In full and without edits, write out the data that follows.

▸ Collected data:
────

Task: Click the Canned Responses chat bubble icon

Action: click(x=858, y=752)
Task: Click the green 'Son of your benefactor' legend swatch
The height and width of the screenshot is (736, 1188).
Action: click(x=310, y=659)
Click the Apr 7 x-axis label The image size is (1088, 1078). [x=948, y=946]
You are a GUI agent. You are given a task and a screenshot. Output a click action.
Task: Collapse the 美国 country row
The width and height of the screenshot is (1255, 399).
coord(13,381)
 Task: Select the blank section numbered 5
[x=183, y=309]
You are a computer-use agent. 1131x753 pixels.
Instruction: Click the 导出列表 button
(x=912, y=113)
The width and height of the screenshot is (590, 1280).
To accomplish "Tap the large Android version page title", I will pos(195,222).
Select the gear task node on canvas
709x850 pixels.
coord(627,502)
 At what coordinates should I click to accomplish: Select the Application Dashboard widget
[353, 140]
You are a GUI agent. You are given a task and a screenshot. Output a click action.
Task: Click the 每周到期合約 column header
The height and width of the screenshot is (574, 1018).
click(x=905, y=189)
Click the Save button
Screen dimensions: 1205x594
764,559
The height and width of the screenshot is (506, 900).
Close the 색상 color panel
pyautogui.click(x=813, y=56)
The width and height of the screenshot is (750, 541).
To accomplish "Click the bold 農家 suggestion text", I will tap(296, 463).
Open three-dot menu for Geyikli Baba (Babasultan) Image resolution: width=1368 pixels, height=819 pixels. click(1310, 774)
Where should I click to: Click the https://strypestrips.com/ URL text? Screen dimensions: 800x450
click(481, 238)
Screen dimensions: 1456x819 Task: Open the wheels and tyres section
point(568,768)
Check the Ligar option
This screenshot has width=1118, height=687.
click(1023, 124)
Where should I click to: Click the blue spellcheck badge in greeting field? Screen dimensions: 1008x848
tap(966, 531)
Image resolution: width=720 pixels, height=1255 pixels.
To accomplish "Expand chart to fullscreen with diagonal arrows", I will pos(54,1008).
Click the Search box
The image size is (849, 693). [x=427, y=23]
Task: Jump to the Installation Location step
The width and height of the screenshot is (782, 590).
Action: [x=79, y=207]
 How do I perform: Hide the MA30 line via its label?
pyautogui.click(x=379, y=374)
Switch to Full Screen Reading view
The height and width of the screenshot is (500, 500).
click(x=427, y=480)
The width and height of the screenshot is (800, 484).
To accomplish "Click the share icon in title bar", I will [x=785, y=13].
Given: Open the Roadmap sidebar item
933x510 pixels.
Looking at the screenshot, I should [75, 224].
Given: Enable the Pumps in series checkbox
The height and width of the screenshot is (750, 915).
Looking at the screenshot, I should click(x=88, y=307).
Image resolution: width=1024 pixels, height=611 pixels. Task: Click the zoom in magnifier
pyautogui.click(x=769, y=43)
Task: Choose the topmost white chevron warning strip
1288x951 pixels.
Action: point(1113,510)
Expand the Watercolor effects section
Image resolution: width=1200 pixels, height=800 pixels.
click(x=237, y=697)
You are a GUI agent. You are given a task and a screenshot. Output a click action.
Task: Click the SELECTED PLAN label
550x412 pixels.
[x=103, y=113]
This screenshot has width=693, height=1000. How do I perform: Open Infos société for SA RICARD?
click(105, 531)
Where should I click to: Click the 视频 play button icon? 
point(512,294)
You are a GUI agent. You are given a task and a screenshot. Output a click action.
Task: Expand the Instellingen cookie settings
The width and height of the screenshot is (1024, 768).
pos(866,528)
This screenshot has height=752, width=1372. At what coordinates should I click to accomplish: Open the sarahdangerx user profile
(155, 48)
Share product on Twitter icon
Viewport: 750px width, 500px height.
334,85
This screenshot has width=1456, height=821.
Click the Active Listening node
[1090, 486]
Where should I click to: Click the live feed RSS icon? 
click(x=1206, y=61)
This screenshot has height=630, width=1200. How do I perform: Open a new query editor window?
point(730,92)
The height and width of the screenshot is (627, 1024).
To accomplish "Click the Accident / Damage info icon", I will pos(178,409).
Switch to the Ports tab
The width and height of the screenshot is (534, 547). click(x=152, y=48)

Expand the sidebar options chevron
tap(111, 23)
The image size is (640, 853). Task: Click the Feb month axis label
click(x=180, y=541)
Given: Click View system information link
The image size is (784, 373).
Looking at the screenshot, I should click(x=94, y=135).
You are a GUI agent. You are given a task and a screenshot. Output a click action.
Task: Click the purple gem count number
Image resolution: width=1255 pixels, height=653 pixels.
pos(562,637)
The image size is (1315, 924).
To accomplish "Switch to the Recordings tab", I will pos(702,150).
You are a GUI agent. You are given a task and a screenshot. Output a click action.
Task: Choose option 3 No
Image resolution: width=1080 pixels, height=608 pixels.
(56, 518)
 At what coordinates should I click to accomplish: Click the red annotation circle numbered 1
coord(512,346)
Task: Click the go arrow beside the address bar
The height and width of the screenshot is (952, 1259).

────

▸ EXERCISE OUTPUT:
Task: Click the Canned Responses chat bubble icon

Action: click(x=858, y=752)
Task: Click the green 'Son of your benefactor' legend swatch
The height and width of the screenshot is (736, 1188).
Action: click(x=310, y=659)
Click the Apr 7 x-axis label The image size is (1088, 1078). [x=948, y=946]
You are a GUI agent. You are given a task and a screenshot. Output a click action.
Task: Collapse the 美国 country row
The width and height of the screenshot is (1255, 399).
coord(13,381)
 Task: Select the blank section numbered 5
[x=183, y=309]
You are a computer-use agent. 1131x753 pixels.
Instruction: Click the 导出列表 button
(x=912, y=113)
The width and height of the screenshot is (590, 1280).
To accomplish "Tap the large Android version page title", I will pos(195,222).
Select the gear task node on canvas
709x850 pixels.
coord(627,502)
 At what coordinates should I click to accomplish: Select the Application Dashboard widget
[353, 140]
You are a GUI agent. You are given a task and a screenshot. Output a click action.
Task: Click the 每周到期合約 column header
The height and width of the screenshot is (574, 1018).
click(x=905, y=189)
Click the Save button
Screen dimensions: 1205x594
764,559
The height and width of the screenshot is (506, 900).
Close the 색상 color panel
pyautogui.click(x=813, y=56)
The width and height of the screenshot is (750, 541).
To accomplish "Click the bold 農家 suggestion text", I will tap(296, 463).
Open three-dot menu for Geyikli Baba (Babasultan) Image resolution: width=1368 pixels, height=819 pixels. click(1310, 774)
Where should I click to: Click the https://strypestrips.com/ URL text? Screen dimensions: 800x450
click(481, 238)
Screen dimensions: 1456x819 Task: Open the wheels and tyres section
point(568,768)
Check the Ligar option
This screenshot has width=1118, height=687.
click(1023, 124)
Where should I click to: Click the blue spellcheck badge in greeting field? Screen dimensions: 1008x848
tap(966, 531)
Image resolution: width=720 pixels, height=1255 pixels.
To accomplish "Expand chart to fullscreen with diagonal arrows", I will pos(54,1008).
Click the Search box
The image size is (849, 693). [x=427, y=23]
Task: Jump to the Installation Location step
The width and height of the screenshot is (782, 590).
Action: [x=79, y=207]
 How do I perform: Hide the MA30 line via its label?
pyautogui.click(x=379, y=374)
Switch to Full Screen Reading view
The height and width of the screenshot is (500, 500).
click(x=427, y=480)
The width and height of the screenshot is (800, 484).
To accomplish "Click the share icon in title bar", I will [x=785, y=13].
Given: Open the Roadmap sidebar item
933x510 pixels.
Looking at the screenshot, I should [75, 224].
Given: Enable the Pumps in series checkbox
The height and width of the screenshot is (750, 915).
Looking at the screenshot, I should click(x=88, y=307).
Image resolution: width=1024 pixels, height=611 pixels. Task: Click the zoom in magnifier
pyautogui.click(x=769, y=43)
Task: Choose the topmost white chevron warning strip
1288x951 pixels.
Action: point(1113,510)
Expand the Watercolor effects section
Image resolution: width=1200 pixels, height=800 pixels.
click(x=237, y=697)
You are a GUI agent. You are given a task and a screenshot. Output a click action.
Task: Click the SELECTED PLAN label
550x412 pixels.
[x=103, y=113]
This screenshot has width=693, height=1000. How do I perform: Open Infos société for SA RICARD?
click(105, 531)
Where should I click to: Click the 视频 play button icon? 
point(512,294)
You are a GUI agent. You are given a task and a screenshot. Output a click action.
Task: Expand the Instellingen cookie settings
The width and height of the screenshot is (1024, 768).
pos(866,528)
This screenshot has height=752, width=1372. At what coordinates should I click to accomplish: Open the sarahdangerx user profile
(155, 48)
Share product on Twitter icon
Viewport: 750px width, 500px height.
334,85
This screenshot has width=1456, height=821.
Click the Active Listening node
[1090, 486]
Where should I click to: Click the live feed RSS icon? 
click(x=1206, y=61)
This screenshot has height=630, width=1200. How do I perform: Open a new query editor window?
point(730,92)
The height and width of the screenshot is (627, 1024).
To accomplish "Click the Accident / Damage info icon", I will pos(178,409).
Switch to the Ports tab
The width and height of the screenshot is (534, 547). click(x=152, y=48)

Expand the sidebar options chevron
tap(111, 23)
The image size is (640, 853). Task: Click the Feb month axis label
click(x=180, y=541)
Given: Click View system information link
The image size is (784, 373).
Looking at the screenshot, I should click(x=94, y=135).
You are a GUI agent. You are given a task and a screenshot. Output a click action.
Task: Click the purple gem count number
Image resolution: width=1255 pixels, height=653 pixels.
pos(562,637)
The image size is (1315, 924).
To accomplish "Switch to the Recordings tab", I will pos(702,150).
You are a GUI agent. You are given a task and a screenshot. Output a click action.
Task: Choose option 3 No
Image resolution: width=1080 pixels, height=608 pixels.
(56, 518)
 At what coordinates should I click to accomplish: Click the red annotation circle numbered 1
coord(512,346)
Task: Click the go arrow beside the address bar
The height and width of the screenshot is (952, 1259).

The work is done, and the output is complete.